You can also create a script to recreate the scopes and collections in the new bucket. For example, the following Python script uses the Python SDK to accomplish this task:

from couchbase.cluster import Cluster
from couchbase.options import ClusterOptions 
from couchbase.auth import PasswordAuthenticator
from couchbase.management.collections import CollectionManager, CollectionSpec
from couchbase.exceptions import ScopeAlreadyExistsException, CollectionAlreadyExistsException

# Connect to source and target clusters
# Here, the target and source are the the same.
src_cluster = Cluster('couchbase://127.0.0.1', ClusterOptions(PasswordAuthenticator('Administrator', 'password')))
tgt_cluster = Cluster('couchbase://127.0.0.1', ClusterOptions(PasswordAuthenticator('Administrator', 'password')))
src_bucket = src_cluster.bucket('travel-sample')
tgt_bucket = tgt_cluster.bucket('travel-sample-1024')

src_coll_mgr = src_bucket.collections()
tgt_coll_mgr = tgt_bucket.collections()

# Get all scopes and their collections from source
scopes = src_coll_mgr.get_all_scopes()

for scope in scopes:
    scope_name = scope.name
    if scope_name.startswith('_'):
        continue # Skip system scopes
    # Create scope in target
    try:
        print(f"Creating scope: {scope_name}")
        tgt_coll_mgr.create_scope(scope_name)
    except ScopeAlreadyExistsException:
        pass
    except Exception as e:
        print(f"Error creating scope {scope_name}: {e}")
        exit(1)
    # Create collections in target
    for collection in scope.collections:
        try:
            print(f"Creating collection: {collection.name} in scope: {scope_name}")
            tgt_coll_mgr.create_collection(scope_name, collection.name)
        except CollectionAlreadyExistsException:
            pass
        except Exception as e:
            print(f"Error creating collection {collection.name} in scope {scope_name}: {e}")
            exit(1)

Add a loopback reference to the cluster.
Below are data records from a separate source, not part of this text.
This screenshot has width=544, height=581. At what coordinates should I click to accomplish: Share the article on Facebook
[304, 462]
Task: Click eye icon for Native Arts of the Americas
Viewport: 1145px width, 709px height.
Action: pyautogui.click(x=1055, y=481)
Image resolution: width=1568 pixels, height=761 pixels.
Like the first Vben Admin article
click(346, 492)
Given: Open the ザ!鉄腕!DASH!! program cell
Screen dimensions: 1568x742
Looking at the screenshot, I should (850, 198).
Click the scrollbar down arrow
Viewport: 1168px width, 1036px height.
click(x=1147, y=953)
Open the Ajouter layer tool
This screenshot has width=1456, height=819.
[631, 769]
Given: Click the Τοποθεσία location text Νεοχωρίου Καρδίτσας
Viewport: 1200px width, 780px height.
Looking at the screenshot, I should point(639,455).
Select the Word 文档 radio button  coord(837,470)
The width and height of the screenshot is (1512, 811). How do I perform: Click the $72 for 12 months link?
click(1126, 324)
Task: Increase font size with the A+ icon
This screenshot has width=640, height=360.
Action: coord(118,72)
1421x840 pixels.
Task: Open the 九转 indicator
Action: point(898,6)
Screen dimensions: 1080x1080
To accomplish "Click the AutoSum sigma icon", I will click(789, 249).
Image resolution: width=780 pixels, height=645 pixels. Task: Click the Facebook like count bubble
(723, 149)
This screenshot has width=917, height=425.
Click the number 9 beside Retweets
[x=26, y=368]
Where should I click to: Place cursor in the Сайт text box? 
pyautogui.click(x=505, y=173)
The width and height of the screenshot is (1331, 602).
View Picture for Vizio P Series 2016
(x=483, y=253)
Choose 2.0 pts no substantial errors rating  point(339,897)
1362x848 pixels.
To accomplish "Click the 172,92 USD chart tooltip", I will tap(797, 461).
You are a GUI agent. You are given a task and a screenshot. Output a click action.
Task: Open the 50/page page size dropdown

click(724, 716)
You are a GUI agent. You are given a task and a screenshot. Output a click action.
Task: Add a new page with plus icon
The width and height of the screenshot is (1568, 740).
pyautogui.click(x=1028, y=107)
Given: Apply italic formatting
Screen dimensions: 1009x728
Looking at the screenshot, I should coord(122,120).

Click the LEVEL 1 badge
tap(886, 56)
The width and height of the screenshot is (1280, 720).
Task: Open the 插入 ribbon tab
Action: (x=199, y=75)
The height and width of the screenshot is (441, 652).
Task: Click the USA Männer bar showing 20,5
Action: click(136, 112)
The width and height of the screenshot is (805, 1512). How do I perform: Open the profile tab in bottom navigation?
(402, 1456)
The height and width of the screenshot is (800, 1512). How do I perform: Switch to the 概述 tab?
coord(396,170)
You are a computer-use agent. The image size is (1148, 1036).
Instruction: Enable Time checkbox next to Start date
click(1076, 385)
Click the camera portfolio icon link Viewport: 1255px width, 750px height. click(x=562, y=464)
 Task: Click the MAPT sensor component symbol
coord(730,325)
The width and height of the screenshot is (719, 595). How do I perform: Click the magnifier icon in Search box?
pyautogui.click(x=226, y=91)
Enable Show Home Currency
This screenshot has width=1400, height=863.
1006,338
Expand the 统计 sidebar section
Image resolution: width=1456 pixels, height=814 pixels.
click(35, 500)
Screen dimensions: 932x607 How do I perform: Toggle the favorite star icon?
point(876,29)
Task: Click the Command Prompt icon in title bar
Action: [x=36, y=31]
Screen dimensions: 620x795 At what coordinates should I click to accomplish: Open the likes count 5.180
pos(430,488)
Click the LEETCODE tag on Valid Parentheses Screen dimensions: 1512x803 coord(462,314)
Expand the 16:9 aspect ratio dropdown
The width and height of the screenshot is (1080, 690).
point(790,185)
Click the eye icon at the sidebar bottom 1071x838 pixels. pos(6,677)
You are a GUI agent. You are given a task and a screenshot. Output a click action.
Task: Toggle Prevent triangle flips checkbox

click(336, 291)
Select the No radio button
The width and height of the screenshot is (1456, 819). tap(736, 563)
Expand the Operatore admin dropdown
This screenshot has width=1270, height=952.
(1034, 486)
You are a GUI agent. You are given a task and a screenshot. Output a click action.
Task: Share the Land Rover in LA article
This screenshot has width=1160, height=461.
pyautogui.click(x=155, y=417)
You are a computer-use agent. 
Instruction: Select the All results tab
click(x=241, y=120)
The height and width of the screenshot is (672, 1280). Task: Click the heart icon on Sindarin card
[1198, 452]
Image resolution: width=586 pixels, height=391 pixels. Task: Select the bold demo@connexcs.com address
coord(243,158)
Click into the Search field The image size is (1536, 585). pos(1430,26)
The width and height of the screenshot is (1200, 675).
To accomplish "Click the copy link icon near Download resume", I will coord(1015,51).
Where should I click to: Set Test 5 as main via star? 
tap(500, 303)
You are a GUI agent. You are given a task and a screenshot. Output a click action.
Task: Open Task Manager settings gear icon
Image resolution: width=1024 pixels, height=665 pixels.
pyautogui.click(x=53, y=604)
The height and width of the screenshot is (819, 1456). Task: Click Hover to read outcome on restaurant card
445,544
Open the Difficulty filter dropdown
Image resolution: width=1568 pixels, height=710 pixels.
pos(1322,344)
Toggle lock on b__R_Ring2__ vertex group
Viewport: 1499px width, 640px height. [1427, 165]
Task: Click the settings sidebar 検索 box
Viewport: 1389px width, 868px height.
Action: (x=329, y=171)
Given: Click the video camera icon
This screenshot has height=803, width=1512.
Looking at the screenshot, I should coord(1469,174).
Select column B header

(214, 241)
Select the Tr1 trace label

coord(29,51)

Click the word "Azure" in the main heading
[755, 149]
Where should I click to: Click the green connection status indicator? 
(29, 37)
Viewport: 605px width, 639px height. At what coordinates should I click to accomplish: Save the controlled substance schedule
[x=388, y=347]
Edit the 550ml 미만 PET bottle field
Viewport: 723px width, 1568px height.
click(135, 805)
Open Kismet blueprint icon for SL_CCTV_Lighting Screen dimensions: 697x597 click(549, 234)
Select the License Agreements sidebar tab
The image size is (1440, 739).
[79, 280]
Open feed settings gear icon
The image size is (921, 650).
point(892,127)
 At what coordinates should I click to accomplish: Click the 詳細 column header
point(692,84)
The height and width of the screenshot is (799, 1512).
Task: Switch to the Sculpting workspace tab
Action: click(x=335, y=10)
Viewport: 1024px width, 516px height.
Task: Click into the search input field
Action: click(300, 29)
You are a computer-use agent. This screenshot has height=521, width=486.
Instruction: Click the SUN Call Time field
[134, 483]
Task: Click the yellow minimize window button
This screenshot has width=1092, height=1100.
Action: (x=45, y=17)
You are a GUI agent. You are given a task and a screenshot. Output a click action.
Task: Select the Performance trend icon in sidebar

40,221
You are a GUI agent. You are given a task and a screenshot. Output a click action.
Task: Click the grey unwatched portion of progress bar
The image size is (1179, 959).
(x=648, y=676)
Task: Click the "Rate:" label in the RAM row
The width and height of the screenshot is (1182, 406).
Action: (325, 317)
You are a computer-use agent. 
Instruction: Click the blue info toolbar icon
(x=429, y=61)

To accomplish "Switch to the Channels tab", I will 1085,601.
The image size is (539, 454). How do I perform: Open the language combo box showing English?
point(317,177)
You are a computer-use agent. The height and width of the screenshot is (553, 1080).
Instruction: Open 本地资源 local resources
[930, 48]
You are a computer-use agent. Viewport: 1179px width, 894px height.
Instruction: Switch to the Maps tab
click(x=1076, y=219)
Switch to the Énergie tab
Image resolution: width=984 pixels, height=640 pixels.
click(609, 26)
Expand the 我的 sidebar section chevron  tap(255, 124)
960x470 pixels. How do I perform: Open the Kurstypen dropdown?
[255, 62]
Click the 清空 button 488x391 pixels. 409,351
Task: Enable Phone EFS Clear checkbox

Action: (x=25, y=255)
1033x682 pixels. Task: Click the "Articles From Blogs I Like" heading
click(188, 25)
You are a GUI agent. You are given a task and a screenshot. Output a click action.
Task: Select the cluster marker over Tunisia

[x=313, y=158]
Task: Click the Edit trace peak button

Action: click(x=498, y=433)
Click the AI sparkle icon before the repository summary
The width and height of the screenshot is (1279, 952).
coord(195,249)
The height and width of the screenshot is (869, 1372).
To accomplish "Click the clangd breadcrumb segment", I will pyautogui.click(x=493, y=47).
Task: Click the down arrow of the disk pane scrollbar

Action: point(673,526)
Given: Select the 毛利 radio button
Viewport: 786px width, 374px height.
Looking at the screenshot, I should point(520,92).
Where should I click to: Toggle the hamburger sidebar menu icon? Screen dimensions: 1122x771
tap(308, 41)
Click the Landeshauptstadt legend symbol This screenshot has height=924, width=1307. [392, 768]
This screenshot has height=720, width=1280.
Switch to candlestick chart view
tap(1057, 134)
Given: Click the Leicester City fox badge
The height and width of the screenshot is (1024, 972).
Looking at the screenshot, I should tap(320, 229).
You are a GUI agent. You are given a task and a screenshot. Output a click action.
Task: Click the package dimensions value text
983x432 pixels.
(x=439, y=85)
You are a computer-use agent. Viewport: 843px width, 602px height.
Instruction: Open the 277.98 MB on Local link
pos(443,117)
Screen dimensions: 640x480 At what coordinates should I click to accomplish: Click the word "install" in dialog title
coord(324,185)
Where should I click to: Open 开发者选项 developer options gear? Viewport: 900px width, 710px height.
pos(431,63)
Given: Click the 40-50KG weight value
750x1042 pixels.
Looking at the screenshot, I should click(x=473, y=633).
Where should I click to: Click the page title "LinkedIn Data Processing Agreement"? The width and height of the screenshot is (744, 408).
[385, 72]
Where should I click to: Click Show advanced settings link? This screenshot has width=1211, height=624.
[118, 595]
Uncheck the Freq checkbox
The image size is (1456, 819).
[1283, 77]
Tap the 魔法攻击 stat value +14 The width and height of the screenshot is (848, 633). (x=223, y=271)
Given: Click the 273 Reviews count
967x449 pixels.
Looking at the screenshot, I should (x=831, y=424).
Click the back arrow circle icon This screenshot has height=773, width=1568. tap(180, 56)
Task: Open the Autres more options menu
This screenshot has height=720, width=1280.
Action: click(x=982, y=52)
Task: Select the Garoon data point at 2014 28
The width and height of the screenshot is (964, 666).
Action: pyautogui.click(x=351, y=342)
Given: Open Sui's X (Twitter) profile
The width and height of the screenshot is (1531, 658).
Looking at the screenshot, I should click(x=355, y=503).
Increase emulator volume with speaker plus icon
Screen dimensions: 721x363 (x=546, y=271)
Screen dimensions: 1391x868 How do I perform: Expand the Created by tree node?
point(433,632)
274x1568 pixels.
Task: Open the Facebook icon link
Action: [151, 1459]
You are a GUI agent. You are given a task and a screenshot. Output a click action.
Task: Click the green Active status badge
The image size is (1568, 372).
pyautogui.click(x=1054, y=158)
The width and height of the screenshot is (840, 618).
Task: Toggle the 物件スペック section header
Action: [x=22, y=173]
The following example uses the REST API to add an XDCR reference named self to the cluster that uses the loopback IP address as the hostname:

 curl -X POST http://127.0.0.1:8091/pools/default/remoteClusters -u Administrator:password \
-d username=Administrator \
-d password=password \
-d hostname=127.0.0.1 \
-d name=self \
-d demandEncryption=0 | jq

The out of previous command is:

{
  "connectivityErrors": null,
  "deleted": false,
  "hostname": "127.0.0.1:8091",
  "name": "self",
  "network_type": "",
  "secureType": "none",
  "uri": "/pools/default/remoteClusters/self",
  "username": "Administrator",
  "uuid": "a43e930240738b5aee16e2688a65d08f",
  "validateURI": "/pools/default/remoteClusters/self?just_validate=1"
}

Create an XDCR replication from the original bucket to the new bucket. The following example uses the REST API to create the replication:

curl -v -X POST -u Administrator:password \
http://127.0.0.1:8091/controller/createReplication \
-d fromBucket=travel-sample \
-d toCluster=self \
-d toBucket=travel-sample-1024 \
-d replicationType=continuous \
-d createTarget=true \
-d enableCompression=1 | jq

The result of the previous command looks like this:

{
  "id": "a43e930240738b5aee16e2688a65d08f/travel-sample/travel-sample-1024"
}

The replication process starts.

Monitor the replication process until it completes. You can monitor the replication process via the Couchbase Server Web Console or by calling the REST API. Once the replication has duplicated all of the documents in the original bucket without errors, you can stop and delete it. Then you can drop the original bucket.

Be sure to update all clients to use the new bucket before you stop the replication.